Juventus-Real, parla Lippi – Da allenatore a allenatore, Lippi esalta il lavoro di Allegri: “mi pare che Max abbia dimostrato ampiamente di non avere bisogno di consigli da nessuno, perché sta guidando la Juventus con una saggezza straordinaria. E’ vero che il Real Madrid ha delle qualità offensive eccezionali, come le aveva il Barcellona, però hanno solo quello. Non hanno capacità di difendere, concedono molto all’avversario. Aggiungo che le qualità che ha la Juventus nella fase difensiva non ce l’ha nessuna altra squadra al mondo. Però quest’anno i bianconeri sono forti anche in attacco. Il Real sicuramente creerà problemi alla Juventus con i suoi giocatori davanti così bravi, ma sono sicuro anche che la Juventus saprà creare molti grattacapi alla difesa del Real Madrid. Vedremo quale dei due reparti arretrati sarà più forte”

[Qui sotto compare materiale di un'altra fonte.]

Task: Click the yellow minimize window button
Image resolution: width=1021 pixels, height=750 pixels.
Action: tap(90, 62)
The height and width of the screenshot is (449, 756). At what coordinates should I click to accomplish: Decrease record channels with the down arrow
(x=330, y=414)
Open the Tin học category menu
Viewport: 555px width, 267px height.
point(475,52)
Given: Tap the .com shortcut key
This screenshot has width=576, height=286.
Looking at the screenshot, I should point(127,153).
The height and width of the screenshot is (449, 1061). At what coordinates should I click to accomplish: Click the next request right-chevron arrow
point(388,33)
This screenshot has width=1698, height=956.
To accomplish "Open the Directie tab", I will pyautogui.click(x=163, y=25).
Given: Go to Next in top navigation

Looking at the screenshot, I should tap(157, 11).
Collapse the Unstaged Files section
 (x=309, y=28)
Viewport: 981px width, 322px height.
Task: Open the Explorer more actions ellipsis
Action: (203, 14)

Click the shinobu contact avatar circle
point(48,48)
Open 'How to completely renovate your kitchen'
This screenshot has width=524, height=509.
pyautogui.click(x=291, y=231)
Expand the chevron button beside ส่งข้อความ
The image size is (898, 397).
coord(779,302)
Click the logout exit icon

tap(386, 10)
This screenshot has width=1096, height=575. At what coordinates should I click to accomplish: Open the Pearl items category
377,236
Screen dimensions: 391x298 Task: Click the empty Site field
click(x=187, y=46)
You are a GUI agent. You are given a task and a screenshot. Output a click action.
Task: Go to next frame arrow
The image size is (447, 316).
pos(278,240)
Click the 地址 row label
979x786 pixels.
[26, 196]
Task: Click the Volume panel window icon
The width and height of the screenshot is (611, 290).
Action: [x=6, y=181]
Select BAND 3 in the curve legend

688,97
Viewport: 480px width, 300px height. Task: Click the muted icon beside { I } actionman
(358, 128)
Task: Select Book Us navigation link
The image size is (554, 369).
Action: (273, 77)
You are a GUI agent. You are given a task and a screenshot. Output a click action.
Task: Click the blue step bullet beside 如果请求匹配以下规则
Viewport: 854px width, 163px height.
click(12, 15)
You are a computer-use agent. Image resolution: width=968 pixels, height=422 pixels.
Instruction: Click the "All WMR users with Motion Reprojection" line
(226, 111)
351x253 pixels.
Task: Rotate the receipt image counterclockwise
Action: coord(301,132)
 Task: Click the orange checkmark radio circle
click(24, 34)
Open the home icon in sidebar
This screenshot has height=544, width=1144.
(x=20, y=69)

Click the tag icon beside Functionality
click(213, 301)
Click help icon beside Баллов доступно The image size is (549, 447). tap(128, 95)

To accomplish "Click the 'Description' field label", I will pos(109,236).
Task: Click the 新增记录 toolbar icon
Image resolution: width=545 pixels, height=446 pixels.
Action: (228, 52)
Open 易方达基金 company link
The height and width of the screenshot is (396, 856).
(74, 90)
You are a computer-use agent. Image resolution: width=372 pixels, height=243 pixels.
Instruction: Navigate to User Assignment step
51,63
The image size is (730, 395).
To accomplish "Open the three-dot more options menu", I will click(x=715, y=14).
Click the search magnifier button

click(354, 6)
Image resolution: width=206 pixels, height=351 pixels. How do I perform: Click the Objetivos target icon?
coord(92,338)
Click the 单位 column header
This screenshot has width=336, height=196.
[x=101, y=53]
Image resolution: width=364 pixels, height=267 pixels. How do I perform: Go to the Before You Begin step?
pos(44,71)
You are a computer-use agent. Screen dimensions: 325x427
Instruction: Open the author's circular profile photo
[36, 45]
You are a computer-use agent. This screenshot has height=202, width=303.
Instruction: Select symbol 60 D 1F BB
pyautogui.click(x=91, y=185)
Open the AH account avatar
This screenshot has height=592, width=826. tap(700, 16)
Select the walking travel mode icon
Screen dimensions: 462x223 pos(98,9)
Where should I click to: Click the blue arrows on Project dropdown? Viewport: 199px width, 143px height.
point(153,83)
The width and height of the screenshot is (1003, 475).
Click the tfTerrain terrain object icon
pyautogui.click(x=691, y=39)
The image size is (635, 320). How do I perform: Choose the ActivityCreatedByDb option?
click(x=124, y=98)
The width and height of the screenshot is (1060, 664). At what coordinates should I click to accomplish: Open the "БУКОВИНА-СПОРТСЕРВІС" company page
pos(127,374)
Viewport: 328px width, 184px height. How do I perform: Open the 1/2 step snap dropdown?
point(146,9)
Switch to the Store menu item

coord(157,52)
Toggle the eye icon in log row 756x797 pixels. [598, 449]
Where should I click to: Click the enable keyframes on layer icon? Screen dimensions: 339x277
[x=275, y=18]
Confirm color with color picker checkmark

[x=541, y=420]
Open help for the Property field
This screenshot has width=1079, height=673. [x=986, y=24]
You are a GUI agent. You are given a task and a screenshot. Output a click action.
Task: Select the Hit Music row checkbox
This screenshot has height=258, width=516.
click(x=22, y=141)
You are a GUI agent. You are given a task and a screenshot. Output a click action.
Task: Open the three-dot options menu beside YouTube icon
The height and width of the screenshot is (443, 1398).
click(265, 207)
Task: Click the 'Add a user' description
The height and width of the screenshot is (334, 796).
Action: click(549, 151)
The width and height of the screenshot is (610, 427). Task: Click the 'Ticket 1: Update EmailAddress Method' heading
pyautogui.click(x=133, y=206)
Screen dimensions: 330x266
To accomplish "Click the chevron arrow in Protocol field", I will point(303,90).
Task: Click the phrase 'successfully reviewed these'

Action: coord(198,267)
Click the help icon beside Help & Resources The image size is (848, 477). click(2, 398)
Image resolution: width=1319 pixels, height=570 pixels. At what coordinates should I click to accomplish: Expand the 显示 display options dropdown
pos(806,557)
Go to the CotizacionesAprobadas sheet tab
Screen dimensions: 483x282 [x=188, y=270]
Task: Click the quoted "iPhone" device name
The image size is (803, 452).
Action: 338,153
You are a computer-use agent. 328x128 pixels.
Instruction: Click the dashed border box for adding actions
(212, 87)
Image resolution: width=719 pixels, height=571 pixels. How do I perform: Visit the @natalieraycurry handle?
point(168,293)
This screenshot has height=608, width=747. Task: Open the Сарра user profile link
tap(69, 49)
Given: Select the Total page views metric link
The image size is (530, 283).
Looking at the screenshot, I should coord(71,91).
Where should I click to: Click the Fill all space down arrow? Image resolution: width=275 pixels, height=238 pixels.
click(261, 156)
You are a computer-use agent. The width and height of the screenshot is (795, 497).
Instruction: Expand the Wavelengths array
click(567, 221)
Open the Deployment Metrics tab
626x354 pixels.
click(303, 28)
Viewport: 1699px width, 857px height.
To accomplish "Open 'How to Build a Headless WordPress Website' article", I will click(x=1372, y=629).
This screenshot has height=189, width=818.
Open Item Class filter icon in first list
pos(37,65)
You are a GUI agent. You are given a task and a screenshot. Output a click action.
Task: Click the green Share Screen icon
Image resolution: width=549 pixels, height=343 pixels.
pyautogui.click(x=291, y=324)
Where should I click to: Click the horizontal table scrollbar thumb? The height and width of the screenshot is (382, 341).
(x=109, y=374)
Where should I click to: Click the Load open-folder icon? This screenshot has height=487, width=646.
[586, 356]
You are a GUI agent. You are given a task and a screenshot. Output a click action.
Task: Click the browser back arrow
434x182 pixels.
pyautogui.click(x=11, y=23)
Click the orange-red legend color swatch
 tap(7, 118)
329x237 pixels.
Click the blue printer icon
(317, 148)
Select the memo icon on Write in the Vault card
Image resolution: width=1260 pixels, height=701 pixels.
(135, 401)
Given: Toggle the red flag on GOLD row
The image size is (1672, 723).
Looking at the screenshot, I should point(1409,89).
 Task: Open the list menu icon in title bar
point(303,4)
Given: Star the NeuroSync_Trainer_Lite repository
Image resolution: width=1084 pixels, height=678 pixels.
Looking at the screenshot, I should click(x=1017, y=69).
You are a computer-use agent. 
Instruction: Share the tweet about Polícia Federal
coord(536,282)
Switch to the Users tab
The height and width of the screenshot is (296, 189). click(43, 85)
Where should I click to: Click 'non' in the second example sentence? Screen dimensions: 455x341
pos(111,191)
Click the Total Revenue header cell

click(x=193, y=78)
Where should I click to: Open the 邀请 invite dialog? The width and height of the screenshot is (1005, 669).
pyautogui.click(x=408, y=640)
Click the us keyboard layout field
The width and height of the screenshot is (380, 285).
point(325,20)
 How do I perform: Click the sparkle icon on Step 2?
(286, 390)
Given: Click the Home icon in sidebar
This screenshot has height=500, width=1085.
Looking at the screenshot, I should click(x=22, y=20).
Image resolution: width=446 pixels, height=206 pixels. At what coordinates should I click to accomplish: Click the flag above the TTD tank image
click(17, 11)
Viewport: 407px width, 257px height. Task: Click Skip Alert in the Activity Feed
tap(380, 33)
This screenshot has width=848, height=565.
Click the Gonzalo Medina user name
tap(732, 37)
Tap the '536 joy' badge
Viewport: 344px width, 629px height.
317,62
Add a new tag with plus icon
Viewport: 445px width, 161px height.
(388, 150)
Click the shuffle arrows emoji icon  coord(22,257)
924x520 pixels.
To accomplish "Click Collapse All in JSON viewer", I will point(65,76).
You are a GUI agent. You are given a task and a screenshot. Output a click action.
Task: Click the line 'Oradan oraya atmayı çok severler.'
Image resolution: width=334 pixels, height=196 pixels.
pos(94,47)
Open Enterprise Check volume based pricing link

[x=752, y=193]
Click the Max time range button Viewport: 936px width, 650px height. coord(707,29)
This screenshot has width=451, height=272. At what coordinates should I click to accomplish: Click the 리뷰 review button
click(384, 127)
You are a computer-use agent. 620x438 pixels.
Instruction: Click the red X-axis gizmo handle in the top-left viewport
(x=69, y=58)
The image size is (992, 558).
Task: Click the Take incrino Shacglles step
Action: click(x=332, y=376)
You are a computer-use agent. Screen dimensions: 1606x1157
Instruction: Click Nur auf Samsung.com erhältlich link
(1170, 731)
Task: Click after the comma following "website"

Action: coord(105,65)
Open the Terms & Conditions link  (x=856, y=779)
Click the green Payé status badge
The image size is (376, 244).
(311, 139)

Juventus-Real, parla Lippi – Lippi parla poi così di Buffon: “io sono molto legato a Buffon. Lo sento molto spesso. Lo ritengo un fuoriclasse, non soltanto come calciatore. A trentanove anni è sempre il migliore del mondo. Lo ritengo un fuoriclasse in tutto, nel giocare, nella comunicazione, sa sempre dire la cosa giusta nel momento giusto. Non sfugge mai a nessuna domanda, sa sempre dire la sua opinione su qualsiasi tema. E’ un ragazzo straordinario, un uomo straordinario. Spero proprio che la Juve vinca la Champions per tanti motivi, ma soprattutto perché potrebbe essere la volta buona che vince il pallone d’oro. Che si merita, per tutta la sua vita da campione”, ha concluso Lippi.